Systematics. The class Cephalopoda is divided, as mentioned, into two orders: I order - four-gill, Tetrabranchiata, with the exception of the only living genus Nautilus, represents exclusively forms and is divided into two suborders: Nautiloidea and Ammonoidea (see above for the raising of ammonites to the degree of a special order) . Order II - bibranchial, Dibranchiata, is also divided into two suborders: decapods, Decapoda, with families: Myopsidae (closed eye cornea), Oigopsidae (open eye cornea), Spirulidae, Belemnitidae and octopuses, Octopoda, with families: Octopodidae, Philonexidae, Cirroteuthidae . See the corresponding Russian names, also: Vitushka, Squid, Cuttlefish, Ship, Octopus.

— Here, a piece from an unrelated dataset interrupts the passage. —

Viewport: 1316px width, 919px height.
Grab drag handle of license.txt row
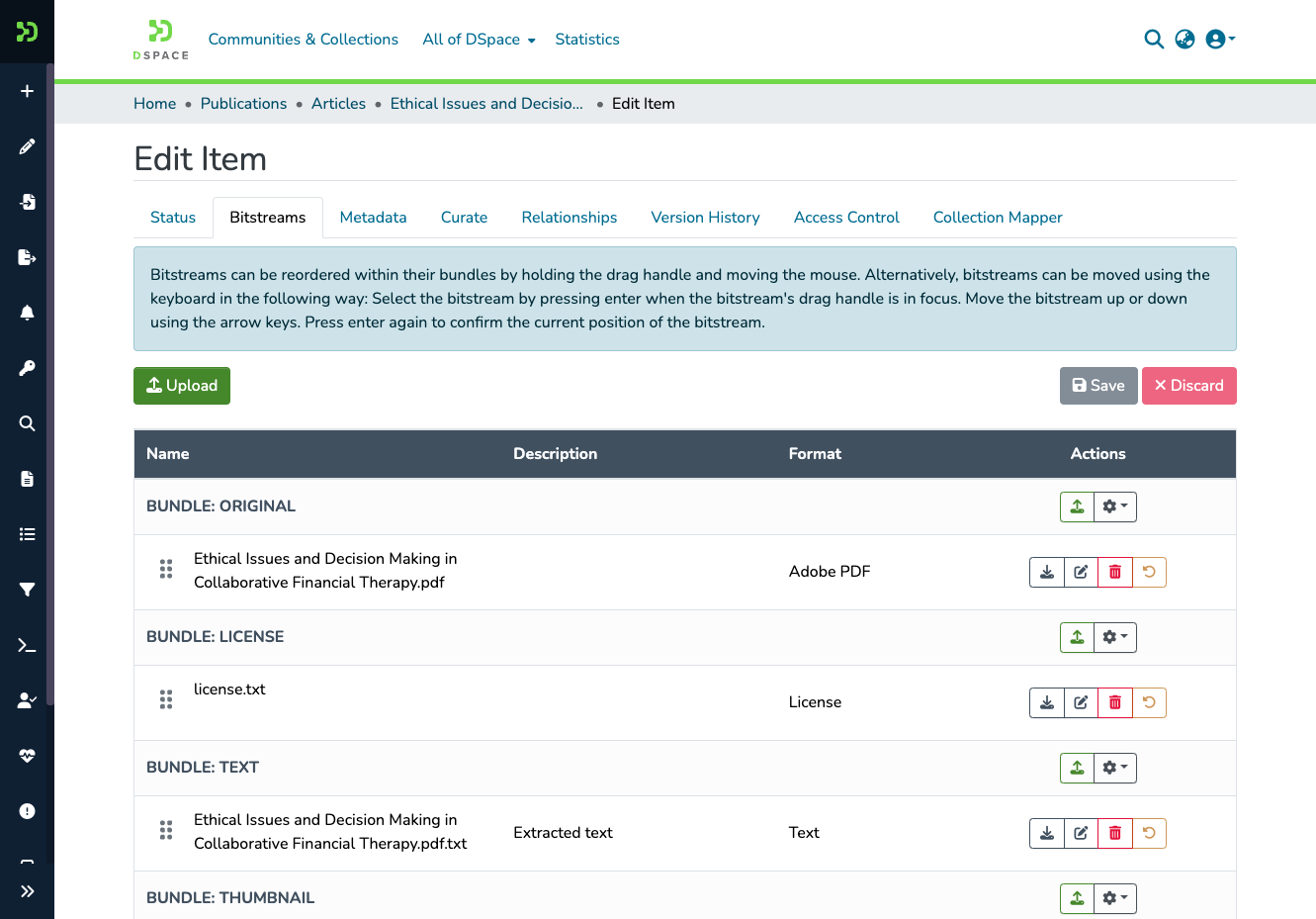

Literature. See textbooks of zoology and comparative anatomy: Bobretsky, "Fundamentals of Zoology" (issue 2, 1887); Leuniss-Ludwig, "Synopsis der Thierkunde" (1883); Lang, "Lehrbuch der vergleichenden Anatomie" (3 Abth., 1892); Keferstein (in Bronn: "Klassen und Ordnungen des Thierreichs", Bd. III, 1862-1866); Vogt et Yung, "Traité d" anatomie comparée "(vol. I, 1888). In the last three works there are detailed indications of the special literature on Cephalopoda; referring the reader to them, we will cite here only some of the later works (and some in the works named omitted.) Hoyle, "Report on the Cephalopoda" (in "Report on the scientific results of the voyage of H. M. S. Challenger", Zoology, vol. XVI, 1886); Laurie, "The organ of Verrill in Loligo" ["Q. Journ. Micro. Sc." (2), vol. 29, 1883]; Joubin, "Recherches sur la morphologie comparée des glandes salivaires" (Poitiers, 1889); Ravitz, "Ueber den feineren Bau der hinteren Speicheldrüsen der Cephalopoden" ("Arch. mikr . Anat.", 39 Bd., 1892); id., "Zur Physiologie der Cephalopodenretina" ("Arch. f. Anat. u. Physiolog.", Physiol. Abth., 1891); Bobretsky, "Investigations on the development of cephalopods "("Izv. Imp. obshch. lyub. nat.", vol. XXIV, 1877); Watase, "Studies on Cephalopods. I. Clearage of the ovum" ("Journ. Morpholog.", vol. 4, 1891); Korschelt, "Beiträge zur Entwicklungsgeschichte der Cephalopoden. Festschrift Leukart"s" (1892).